La crisis económica mundial está poniendo a cada cual en su sitio. Mientras China, India e, incluso, Rusia avanzan posiciones[…]

La crisis económica mundial está poniendo a cada cual en su sitio. Mientras China, India e, incluso, Rusia avanzan posiciones en el ranking del PIB mundial, los Estados europeos se están quedando rezagados. La contribución a la riqueza mundial de Reino Unido, Alemania o Francia es cada vez más pequeña porcentualmente hablando, que es como se mide la influencia en este foro de los grandes. Esto nos hace preguntarnos, ¿cuánto tiempo seguirán siendo escuchados los Estados europeos en los foros del G-20?

Los preparativos de la reciente cumbre han puesto de manifiesto los escasos recursos con que cuenta la Comisión Europea para emprender cualquier proyecto común. También, para aparecer frente al mundo con una voz única. El borrador para instaurar un regulador supranacional bancario europeo ha sido un claro ejemplo. Los Gobiernos, a instancias de Reino Unido, podrán ampararse en la cláusula de revocación para impedir las decisiones del nuevo regulador que afecten al rescate de sus entidades vía presupuestos nacionales. Todas las demás propuestas del borrador se quedan en papel mojado después de semejante cesión.

Tras la cita de Pittsburg deben, por fin, arrancar los mecanismos que mejoren la transparencia de las entidades financieras y que preserven los ahorros de los ciudadanos de los abusos de sus ejecutivos. Es una tarea difícil que, además, debe coordinarse con la retiradas de los estímulos públicos a las díscolas entidades. Pero, seguramente, en Europa esta tarea será, además, larga, demasiado larga. Los complicados mecanismos decisorios europeos harán que los demás grandes bloques económicos recorran el camino hacia un nuevo orden financiero mucho antes de lo que lo puedan hacer los estancos Estados europeos.

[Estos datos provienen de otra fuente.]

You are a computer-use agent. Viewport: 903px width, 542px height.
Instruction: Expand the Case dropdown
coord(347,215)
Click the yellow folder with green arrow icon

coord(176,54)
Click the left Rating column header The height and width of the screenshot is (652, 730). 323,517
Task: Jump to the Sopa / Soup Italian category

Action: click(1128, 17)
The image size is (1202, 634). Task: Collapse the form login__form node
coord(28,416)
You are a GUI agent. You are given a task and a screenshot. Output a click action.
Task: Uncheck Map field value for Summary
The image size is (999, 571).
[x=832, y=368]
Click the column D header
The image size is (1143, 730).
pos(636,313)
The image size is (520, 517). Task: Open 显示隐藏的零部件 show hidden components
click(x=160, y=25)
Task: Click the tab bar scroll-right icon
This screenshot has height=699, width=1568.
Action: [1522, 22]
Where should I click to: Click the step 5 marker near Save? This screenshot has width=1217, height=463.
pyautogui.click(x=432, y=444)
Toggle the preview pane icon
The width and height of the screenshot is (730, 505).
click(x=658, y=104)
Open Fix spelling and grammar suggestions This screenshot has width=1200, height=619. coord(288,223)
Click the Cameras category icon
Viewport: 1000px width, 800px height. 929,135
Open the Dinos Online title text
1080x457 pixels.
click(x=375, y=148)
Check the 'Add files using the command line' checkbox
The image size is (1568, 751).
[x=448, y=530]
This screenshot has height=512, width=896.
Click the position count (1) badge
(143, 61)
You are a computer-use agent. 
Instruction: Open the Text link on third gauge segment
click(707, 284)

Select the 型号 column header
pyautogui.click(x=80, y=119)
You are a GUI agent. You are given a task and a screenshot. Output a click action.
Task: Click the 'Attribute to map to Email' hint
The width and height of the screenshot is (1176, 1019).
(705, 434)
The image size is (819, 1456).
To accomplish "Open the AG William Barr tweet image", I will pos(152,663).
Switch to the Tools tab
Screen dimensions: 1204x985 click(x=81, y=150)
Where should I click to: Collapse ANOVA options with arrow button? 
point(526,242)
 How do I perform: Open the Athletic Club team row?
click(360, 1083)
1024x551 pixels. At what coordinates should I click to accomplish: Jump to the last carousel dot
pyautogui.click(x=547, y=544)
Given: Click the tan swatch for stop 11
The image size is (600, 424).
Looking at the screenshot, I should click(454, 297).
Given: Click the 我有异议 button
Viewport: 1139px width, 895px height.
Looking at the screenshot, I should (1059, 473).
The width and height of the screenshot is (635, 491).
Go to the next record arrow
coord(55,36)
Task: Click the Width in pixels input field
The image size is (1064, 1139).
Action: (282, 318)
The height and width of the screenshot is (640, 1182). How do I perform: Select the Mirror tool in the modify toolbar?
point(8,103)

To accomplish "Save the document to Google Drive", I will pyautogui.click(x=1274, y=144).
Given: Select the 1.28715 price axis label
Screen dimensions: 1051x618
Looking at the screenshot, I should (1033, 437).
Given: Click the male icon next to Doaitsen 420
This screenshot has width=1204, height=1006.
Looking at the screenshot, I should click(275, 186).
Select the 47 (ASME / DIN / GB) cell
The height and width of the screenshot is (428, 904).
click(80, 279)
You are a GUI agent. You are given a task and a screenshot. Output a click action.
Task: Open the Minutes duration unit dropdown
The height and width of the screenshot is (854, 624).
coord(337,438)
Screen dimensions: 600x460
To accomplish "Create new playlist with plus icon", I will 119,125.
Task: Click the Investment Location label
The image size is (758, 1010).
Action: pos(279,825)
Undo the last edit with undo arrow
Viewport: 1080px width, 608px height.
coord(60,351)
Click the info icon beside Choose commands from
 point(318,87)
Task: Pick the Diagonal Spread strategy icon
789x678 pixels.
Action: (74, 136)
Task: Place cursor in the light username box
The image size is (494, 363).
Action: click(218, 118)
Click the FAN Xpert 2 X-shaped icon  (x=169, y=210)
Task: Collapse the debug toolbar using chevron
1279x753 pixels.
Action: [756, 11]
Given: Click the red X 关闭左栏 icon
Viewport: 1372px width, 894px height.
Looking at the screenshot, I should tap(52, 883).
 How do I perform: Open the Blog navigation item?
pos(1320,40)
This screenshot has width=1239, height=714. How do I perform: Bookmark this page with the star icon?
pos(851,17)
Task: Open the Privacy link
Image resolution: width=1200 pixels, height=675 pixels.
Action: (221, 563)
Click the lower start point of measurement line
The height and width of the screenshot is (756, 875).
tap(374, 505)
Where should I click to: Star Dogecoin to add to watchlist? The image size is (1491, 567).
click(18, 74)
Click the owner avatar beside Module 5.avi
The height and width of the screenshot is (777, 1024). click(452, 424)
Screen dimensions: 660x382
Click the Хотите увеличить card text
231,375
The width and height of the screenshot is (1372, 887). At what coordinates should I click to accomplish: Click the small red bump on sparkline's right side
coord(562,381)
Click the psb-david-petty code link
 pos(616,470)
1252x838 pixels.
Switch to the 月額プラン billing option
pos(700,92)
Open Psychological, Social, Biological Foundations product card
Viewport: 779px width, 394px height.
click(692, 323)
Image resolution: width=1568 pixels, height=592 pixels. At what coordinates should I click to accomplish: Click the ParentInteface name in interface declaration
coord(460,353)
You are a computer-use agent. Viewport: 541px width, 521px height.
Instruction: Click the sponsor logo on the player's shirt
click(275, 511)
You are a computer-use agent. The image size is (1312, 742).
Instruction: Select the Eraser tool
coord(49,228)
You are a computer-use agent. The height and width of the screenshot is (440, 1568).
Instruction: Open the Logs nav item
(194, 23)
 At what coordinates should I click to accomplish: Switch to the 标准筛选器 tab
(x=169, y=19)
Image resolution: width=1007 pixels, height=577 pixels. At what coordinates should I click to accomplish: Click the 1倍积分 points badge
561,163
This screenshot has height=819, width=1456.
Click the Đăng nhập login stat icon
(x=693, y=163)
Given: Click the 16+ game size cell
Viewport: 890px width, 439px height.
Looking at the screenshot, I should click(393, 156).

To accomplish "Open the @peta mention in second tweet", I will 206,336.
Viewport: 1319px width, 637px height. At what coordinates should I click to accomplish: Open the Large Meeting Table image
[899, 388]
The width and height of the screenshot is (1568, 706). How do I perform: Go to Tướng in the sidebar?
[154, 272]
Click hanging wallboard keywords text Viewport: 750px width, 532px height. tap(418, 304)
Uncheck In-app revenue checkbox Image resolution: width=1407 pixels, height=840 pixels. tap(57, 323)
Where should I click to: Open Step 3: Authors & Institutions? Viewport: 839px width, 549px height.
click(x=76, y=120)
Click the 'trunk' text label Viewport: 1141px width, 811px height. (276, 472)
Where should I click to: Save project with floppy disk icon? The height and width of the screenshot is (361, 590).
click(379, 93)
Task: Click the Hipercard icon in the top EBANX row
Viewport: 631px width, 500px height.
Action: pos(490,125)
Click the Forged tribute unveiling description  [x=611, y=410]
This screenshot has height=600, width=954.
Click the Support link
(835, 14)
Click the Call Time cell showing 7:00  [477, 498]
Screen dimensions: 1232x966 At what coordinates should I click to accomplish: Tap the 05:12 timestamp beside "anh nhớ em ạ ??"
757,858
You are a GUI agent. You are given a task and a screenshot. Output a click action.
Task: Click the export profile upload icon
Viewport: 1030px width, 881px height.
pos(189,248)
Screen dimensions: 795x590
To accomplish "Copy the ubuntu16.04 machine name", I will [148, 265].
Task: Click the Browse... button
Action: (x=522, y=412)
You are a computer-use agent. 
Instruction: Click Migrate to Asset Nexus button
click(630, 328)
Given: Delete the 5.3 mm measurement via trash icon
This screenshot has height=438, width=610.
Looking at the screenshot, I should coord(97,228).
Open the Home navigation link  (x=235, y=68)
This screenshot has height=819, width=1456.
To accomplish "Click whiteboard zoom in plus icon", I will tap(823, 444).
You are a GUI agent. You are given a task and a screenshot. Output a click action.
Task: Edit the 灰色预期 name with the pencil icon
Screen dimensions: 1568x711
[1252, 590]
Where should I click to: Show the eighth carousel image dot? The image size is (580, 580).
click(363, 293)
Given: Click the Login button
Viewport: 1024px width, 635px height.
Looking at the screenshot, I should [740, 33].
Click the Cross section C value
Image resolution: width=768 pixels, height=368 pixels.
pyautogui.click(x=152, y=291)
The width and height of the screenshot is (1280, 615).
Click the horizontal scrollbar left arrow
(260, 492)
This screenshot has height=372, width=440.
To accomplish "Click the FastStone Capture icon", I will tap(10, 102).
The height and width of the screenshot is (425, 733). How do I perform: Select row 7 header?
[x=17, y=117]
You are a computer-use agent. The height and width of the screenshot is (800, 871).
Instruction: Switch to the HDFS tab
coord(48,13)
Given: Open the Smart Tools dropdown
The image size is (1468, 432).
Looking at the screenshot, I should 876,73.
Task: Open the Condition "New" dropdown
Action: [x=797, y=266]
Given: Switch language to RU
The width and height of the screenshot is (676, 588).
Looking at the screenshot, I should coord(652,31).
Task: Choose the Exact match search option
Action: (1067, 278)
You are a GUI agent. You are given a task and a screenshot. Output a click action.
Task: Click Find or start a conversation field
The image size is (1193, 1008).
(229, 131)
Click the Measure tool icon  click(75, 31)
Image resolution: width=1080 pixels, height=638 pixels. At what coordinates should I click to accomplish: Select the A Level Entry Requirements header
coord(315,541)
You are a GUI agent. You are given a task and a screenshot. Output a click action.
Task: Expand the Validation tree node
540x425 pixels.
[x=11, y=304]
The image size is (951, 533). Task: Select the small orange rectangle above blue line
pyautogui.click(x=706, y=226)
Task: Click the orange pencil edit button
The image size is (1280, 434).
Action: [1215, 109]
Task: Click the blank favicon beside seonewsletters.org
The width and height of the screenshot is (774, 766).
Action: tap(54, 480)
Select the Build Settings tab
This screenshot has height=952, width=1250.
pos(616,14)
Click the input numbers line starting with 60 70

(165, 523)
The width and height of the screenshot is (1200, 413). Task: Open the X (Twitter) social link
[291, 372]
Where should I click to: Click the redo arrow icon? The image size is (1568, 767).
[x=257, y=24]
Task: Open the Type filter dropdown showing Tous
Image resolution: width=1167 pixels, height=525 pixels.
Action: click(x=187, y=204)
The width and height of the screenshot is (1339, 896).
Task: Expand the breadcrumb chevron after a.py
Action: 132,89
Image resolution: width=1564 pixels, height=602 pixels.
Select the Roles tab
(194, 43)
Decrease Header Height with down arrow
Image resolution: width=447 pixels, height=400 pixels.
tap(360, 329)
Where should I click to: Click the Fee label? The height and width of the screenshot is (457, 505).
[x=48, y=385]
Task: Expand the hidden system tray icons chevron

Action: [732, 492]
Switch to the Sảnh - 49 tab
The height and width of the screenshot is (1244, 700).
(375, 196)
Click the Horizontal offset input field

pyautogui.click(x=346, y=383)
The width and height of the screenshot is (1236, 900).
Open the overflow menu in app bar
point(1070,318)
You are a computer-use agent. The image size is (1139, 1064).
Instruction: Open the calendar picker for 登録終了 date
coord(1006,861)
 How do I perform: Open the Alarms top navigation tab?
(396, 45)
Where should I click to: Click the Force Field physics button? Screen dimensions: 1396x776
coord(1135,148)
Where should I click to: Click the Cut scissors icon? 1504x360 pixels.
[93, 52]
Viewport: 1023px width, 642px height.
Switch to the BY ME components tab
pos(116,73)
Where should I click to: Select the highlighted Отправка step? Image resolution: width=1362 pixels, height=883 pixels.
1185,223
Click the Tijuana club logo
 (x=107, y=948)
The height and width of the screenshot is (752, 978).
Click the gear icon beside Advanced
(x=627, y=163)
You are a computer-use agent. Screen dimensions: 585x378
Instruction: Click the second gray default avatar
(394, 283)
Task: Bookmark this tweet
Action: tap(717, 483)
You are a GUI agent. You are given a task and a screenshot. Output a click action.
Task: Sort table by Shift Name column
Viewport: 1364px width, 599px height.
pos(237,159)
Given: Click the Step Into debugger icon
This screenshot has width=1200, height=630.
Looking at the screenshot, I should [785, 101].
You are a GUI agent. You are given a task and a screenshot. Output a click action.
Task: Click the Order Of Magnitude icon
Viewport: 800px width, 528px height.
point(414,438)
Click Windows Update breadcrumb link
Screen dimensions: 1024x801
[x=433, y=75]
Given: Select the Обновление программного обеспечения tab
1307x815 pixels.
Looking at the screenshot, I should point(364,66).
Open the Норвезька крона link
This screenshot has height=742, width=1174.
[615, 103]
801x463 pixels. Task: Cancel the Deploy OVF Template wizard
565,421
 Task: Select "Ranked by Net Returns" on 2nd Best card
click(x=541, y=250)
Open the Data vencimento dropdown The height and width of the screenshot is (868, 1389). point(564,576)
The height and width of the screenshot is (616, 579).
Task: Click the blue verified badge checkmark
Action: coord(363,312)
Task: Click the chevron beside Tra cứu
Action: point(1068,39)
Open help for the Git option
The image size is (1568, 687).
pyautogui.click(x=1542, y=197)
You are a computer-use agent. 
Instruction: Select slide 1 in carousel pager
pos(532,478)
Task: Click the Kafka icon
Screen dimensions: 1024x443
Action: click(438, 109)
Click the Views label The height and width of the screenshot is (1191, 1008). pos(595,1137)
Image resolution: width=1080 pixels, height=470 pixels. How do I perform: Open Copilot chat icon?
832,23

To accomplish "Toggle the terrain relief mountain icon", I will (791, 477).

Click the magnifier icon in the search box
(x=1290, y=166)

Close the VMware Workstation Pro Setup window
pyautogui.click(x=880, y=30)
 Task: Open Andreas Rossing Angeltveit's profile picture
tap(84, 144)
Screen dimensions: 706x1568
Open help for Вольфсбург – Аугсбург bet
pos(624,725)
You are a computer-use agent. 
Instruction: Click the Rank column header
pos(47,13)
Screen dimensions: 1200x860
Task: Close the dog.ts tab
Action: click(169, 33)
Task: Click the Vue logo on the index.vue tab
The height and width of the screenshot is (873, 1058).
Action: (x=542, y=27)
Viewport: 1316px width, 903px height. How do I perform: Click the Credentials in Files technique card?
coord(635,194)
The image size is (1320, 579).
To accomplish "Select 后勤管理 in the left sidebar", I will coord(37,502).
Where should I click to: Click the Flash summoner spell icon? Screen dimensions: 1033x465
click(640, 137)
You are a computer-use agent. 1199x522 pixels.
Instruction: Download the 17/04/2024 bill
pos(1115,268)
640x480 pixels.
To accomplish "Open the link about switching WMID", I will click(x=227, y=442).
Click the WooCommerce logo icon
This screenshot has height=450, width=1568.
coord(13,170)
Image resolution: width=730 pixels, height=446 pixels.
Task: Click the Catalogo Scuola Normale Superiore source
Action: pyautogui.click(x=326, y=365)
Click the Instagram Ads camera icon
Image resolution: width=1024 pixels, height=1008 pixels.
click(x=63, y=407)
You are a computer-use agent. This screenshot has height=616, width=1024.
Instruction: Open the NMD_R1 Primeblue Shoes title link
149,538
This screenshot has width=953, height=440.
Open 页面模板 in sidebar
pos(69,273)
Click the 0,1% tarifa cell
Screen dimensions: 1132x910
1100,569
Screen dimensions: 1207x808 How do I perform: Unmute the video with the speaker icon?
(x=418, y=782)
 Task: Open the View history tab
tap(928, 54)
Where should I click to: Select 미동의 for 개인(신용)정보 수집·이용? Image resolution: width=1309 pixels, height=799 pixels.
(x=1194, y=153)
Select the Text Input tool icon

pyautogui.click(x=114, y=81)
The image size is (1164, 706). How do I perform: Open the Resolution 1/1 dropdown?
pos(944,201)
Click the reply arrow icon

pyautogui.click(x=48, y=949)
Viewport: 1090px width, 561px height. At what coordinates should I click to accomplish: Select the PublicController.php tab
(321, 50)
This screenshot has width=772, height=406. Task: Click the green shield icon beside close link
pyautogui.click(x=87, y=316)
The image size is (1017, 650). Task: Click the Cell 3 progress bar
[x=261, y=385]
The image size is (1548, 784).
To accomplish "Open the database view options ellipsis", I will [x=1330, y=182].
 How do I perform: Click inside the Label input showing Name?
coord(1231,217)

Avanzar en la unión política es, según los observadores, la única posibilidad de que el Viejo Continente mantenga su influencia en el nuevo mapa económico mundial. Los reveses de China y Estados Unidos a las propuestas europeas para reducir las emisiones de carbono en la cumbre de Copenhague demuestran cómo se van a jugar a partir de ahora las partidas importantes. Mientras, en nuestra vieja Europa, seguimos pendientes de que Irlanda ratifique el miniTratado de Lisboa.